The commune has a number of buildings and sites that are registered as historical monuments:

- The Grande Ferme Farmhouse (17th century)
- The Taverne Farmhouse (16th century) This farmhouse was once a taverne-inn. The rear façade and the two gables are built in masonry while the main façade is half-timbered with a Corbel arch supported at both corners by the gables. This mixed construction evokes both the Pays d'Auge in the timbering, and the Caen-Falaise plain in the limestone masonry, the village being located on the border of the two regions. The servants' quarters date from the 19th century.
- The Tarenne Farmhouse
- A Chateau(15th century)
- A House(18th century)
- Houses and Farms(16th-19th centuries)

===Religious heritage===

The Parish Church of Saint Martin (13th century) is registered as an historical monument. There is a statue in high relief representing the charity of Saint Martin above the portal of the bell tower. This 18th century statue is separated from the rest of the church following the disappearance of a large part of the nave in the late 19th century. It is topped by a weather vane decorated with a tricolor flag instead of the traditional rooster (replaced by the commune). The choir from the 13th century is illuminated by windows with Gothic lancets. The bays of the nave have survived and are closed by a facade decorated with a neo-Gothic portal. To the south, adjoining the choir, the lordly chapel is vaulted with intersecting ribs resting on columns. In the 16th century the lordship of Barou belonged to the Morell family of Aubigny. William, squire of the Queen and Governor of Mortagne au Perche, died in April 1615 as shown on a tombstone and Litre funéraire (a black band around the church to honour the deceased). A funeral decoration is painted in fresco on the wall. The conservation of this type of decoration is rare, the murals were frequently covered according to the tastes of the time.

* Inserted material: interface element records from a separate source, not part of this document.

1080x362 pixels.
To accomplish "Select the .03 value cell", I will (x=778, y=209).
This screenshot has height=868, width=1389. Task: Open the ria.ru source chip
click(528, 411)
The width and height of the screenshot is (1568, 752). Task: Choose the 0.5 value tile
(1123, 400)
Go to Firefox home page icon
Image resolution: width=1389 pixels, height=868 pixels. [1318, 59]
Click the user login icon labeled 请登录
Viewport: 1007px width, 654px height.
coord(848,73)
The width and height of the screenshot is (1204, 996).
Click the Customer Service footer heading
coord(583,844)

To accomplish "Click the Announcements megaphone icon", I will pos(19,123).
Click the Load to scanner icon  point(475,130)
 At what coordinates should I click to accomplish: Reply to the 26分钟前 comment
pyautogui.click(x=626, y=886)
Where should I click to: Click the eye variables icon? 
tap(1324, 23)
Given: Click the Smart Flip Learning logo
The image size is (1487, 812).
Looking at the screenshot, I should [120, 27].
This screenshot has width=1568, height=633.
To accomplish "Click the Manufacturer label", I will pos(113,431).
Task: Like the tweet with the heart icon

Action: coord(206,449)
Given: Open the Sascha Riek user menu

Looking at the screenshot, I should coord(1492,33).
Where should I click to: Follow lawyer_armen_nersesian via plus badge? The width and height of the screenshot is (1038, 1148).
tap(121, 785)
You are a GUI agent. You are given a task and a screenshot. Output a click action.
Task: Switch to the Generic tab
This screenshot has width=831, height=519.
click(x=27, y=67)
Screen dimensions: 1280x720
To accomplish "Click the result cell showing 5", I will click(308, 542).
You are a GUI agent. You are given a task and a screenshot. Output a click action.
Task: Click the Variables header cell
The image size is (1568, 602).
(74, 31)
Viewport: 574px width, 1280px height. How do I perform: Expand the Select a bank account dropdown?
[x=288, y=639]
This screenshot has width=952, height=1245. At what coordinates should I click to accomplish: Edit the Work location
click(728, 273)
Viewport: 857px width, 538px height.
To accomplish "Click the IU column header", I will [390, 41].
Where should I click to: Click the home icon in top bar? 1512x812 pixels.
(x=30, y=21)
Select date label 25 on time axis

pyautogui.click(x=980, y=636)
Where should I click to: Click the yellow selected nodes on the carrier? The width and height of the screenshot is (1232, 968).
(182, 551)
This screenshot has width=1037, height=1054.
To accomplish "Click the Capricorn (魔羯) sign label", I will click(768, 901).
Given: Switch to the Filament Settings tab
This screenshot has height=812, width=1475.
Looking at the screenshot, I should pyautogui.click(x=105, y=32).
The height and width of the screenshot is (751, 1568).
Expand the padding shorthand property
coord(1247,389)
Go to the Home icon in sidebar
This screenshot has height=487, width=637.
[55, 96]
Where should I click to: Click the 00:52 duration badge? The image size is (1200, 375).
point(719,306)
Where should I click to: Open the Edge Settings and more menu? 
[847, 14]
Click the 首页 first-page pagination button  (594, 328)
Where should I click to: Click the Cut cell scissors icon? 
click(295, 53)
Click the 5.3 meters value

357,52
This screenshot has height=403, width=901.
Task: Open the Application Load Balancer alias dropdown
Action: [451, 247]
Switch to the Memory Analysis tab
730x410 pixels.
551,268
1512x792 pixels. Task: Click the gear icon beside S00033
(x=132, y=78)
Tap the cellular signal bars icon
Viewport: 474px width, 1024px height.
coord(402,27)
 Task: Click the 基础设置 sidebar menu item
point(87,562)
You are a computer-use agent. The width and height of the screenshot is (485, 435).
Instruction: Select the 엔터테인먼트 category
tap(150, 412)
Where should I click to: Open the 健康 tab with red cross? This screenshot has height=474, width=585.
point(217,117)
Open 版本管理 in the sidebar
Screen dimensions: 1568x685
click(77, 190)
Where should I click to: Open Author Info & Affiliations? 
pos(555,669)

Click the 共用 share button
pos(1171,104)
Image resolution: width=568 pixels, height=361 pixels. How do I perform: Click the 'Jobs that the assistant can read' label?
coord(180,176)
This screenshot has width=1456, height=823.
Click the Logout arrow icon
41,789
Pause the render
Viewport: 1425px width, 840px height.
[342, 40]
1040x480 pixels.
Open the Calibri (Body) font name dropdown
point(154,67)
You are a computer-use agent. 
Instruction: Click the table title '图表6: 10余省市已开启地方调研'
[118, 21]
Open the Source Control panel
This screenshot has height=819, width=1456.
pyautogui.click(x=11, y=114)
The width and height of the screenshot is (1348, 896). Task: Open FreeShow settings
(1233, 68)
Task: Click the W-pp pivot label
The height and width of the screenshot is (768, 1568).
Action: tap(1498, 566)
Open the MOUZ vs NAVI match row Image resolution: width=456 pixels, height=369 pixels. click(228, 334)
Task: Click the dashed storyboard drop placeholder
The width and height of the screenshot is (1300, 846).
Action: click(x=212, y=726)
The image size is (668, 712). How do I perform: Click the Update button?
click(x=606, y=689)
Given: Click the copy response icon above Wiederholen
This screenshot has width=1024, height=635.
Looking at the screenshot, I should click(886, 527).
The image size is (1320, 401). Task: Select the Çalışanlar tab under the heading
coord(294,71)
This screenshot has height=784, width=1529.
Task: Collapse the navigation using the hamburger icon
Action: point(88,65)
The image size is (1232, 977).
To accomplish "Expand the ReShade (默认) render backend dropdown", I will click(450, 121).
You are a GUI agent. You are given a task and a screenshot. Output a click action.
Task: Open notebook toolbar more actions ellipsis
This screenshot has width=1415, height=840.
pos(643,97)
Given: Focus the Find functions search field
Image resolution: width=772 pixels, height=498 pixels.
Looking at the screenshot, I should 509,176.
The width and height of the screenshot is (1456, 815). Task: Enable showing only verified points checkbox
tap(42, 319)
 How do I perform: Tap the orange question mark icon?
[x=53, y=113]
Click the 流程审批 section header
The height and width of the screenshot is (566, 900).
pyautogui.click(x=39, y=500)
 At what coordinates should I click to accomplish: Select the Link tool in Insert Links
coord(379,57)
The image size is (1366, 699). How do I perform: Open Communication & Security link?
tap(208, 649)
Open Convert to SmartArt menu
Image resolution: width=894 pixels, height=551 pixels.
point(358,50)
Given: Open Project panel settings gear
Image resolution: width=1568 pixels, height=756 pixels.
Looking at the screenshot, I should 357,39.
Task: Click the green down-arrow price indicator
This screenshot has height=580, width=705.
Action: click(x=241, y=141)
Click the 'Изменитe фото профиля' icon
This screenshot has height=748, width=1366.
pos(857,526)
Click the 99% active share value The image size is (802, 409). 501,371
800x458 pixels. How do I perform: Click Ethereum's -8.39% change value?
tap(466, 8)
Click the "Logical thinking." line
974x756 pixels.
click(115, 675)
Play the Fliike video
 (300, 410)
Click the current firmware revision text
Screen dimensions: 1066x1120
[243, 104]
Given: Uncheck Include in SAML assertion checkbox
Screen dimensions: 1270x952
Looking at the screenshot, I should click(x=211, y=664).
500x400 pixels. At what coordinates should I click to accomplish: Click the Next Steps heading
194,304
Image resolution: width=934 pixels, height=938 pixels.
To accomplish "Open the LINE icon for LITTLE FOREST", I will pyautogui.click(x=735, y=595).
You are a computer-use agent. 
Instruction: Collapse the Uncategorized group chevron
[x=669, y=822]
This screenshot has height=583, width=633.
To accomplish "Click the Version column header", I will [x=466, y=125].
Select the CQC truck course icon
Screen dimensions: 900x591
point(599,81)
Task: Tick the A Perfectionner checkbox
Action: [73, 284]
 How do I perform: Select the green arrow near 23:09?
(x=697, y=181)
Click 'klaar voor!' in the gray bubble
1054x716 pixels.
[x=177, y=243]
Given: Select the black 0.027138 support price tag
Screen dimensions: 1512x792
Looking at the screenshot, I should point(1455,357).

The Church contains many items that are registered as historical objects:
- A Tombstone of William of Morel (1615)
- A Lectern (19th century)
- A Baptismal Font (16th century)
- A Tabernacle (17th century)
- An Altar and Retable (17th century)
- A Statue: Christ on the Cross (18th century)
- 4 brasses (15th century)
- A Sacristy Chasuble Cabinet (19th century)
- A Litre funéraire (1615)
- 4 Tombstones (19th century)
- A Group Sculpture: Charity of Saint Martin (16th century)

==Festivals==
- Festival Committee: "Entertainment and leisure Barou-en-Auge" (Albea).